═══ DATA PROVIDED

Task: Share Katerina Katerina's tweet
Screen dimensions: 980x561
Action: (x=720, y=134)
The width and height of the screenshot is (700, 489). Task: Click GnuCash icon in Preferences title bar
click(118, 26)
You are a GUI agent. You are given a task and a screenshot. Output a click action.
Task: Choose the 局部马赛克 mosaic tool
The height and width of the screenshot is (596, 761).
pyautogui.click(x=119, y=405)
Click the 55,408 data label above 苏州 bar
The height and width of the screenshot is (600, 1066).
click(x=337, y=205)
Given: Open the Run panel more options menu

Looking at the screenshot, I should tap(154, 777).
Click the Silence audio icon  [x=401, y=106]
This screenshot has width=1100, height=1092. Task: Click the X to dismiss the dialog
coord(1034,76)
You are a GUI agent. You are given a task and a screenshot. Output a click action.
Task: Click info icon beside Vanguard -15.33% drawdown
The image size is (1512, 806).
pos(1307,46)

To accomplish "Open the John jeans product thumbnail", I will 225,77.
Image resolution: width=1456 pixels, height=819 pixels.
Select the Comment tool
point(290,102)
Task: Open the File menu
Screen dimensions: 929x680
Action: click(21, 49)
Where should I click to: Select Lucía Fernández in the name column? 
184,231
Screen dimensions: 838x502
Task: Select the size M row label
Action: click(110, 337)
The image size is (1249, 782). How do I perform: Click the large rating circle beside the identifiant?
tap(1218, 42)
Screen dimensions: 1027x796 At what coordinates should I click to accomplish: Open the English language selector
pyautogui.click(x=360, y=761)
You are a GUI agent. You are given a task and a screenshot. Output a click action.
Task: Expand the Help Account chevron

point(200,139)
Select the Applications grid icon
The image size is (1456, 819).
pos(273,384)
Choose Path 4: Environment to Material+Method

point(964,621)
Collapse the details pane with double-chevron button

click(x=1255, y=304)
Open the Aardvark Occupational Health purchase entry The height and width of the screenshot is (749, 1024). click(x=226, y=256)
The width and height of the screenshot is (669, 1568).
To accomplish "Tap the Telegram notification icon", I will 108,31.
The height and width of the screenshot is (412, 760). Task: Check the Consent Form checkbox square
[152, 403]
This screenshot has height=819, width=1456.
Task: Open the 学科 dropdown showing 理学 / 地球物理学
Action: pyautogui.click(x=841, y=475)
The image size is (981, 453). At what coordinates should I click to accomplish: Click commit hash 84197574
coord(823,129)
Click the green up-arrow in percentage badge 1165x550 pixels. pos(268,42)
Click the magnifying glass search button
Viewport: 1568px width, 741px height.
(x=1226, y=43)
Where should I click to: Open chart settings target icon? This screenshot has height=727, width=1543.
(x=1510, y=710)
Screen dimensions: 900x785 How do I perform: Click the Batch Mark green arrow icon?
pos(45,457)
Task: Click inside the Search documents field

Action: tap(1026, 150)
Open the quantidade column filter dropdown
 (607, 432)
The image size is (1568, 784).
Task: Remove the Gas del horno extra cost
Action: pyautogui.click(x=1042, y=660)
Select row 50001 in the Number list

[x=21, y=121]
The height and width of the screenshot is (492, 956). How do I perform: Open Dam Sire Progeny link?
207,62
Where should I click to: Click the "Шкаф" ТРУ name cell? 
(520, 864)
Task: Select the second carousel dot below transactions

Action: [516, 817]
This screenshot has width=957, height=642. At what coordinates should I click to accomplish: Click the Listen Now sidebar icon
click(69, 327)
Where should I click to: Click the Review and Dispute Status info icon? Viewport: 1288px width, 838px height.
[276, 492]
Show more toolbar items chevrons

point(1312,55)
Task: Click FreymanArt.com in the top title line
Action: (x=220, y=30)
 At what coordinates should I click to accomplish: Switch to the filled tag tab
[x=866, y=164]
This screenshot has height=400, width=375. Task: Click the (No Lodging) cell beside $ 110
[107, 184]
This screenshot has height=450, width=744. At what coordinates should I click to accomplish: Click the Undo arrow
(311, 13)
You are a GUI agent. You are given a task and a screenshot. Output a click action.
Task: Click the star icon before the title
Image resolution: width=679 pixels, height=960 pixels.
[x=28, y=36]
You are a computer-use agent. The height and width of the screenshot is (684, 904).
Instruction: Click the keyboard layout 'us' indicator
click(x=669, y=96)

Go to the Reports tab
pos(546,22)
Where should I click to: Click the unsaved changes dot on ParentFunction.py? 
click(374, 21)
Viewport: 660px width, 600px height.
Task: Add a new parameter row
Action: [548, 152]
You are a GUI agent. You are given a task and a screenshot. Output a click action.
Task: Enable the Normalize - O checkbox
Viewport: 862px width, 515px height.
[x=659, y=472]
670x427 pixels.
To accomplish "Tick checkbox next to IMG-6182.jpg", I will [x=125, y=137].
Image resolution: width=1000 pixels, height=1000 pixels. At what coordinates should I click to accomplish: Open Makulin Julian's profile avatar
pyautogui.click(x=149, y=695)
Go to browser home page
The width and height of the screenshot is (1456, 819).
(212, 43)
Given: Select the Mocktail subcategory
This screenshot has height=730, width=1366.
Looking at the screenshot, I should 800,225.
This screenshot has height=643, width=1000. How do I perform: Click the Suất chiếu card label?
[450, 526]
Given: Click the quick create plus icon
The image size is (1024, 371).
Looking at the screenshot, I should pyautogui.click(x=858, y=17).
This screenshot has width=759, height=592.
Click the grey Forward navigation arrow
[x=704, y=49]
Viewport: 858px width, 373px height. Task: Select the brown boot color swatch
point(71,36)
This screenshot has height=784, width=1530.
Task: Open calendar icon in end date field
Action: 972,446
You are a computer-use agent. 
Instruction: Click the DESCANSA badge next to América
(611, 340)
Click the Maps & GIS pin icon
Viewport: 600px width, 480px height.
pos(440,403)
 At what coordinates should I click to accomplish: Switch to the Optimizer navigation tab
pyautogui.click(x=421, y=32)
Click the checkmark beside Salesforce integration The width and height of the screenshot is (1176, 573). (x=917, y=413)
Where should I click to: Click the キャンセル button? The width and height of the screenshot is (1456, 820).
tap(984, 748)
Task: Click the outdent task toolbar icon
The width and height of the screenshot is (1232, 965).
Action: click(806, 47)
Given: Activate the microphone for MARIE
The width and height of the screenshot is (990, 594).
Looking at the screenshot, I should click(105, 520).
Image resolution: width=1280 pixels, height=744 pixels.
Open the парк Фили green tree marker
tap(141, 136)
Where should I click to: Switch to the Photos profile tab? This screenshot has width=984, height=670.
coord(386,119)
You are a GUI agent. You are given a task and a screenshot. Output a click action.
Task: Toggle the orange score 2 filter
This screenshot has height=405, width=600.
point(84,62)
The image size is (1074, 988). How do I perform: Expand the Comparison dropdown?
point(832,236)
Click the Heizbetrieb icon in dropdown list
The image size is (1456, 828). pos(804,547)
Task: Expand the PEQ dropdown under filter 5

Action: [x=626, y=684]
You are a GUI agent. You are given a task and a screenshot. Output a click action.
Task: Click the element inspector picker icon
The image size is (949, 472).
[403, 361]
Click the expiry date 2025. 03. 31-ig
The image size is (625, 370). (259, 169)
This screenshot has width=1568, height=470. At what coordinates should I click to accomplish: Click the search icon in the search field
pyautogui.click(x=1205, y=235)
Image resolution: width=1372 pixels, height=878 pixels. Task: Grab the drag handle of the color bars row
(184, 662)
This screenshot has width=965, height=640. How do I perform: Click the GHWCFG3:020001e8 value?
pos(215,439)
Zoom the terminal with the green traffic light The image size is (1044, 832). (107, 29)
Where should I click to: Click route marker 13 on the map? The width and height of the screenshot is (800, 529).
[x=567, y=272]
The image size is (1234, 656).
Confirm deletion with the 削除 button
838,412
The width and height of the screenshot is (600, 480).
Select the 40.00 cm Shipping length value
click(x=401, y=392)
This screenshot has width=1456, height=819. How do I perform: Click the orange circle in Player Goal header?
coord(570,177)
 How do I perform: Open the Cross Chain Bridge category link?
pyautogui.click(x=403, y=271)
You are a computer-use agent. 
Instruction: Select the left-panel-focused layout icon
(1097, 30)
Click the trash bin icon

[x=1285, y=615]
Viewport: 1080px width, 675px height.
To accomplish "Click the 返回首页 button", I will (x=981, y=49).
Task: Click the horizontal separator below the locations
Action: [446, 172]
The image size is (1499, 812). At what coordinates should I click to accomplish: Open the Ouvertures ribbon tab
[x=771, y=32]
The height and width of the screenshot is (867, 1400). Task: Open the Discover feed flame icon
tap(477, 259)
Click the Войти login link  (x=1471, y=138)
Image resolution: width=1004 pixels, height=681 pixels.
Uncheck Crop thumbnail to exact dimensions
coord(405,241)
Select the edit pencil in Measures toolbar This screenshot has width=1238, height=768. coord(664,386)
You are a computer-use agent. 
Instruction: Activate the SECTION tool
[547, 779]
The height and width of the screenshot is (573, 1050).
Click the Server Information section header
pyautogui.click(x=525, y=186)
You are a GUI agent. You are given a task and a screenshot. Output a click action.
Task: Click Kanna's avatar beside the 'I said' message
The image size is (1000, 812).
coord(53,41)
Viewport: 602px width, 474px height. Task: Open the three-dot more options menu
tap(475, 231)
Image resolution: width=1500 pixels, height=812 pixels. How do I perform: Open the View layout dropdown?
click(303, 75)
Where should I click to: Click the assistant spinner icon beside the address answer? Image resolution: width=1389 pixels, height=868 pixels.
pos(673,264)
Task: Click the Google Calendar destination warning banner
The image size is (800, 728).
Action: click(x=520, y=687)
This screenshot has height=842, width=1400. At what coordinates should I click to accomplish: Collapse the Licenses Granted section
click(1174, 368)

══════

Rewrite the material between the lines holding "Click the green" and "[x=866, y=164]", inclusive, substituting "pagination dot" for "carousel dot" and leaving everything else unchanged.

REPLY TO THE EXERCISE
Click the green up-arrow in percentage badge 1165x550 pixels. pos(268,42)
Click the magnifying glass search button
Viewport: 1568px width, 741px height.
(x=1226, y=43)
Where should I click to: Open chart settings target icon? This screenshot has height=727, width=1543.
(x=1510, y=710)
Screen dimensions: 900x785 How do I perform: Click the Batch Mark green arrow icon?
pos(45,457)
Task: Click inside the Search documents field

Action: tap(1026, 150)
Open the quantidade column filter dropdown
 (607, 432)
The image size is (1568, 784).
Task: Remove the Gas del horno extra cost
Action: pyautogui.click(x=1042, y=660)
Select row 50001 in the Number list

[x=21, y=121]
The height and width of the screenshot is (492, 956). How do I perform: Open Dam Sire Progeny link?
207,62
Where should I click to: Click the "Шкаф" ТРУ name cell? 
(520, 864)
Task: Select the second pagination dot below transactions

Action: [516, 817]
This screenshot has width=957, height=642. At what coordinates should I click to accomplish: Click the Listen Now sidebar icon
click(69, 327)
Where should I click to: Click the Review and Dispute Status info icon? Viewport: 1288px width, 838px height.
[276, 492]
Show more toolbar items chevrons

point(1312,55)
Task: Click FreymanArt.com in the top title line
Action: (x=220, y=30)
 At what coordinates should I click to accomplish: Switch to the filled tag tab
[x=866, y=164]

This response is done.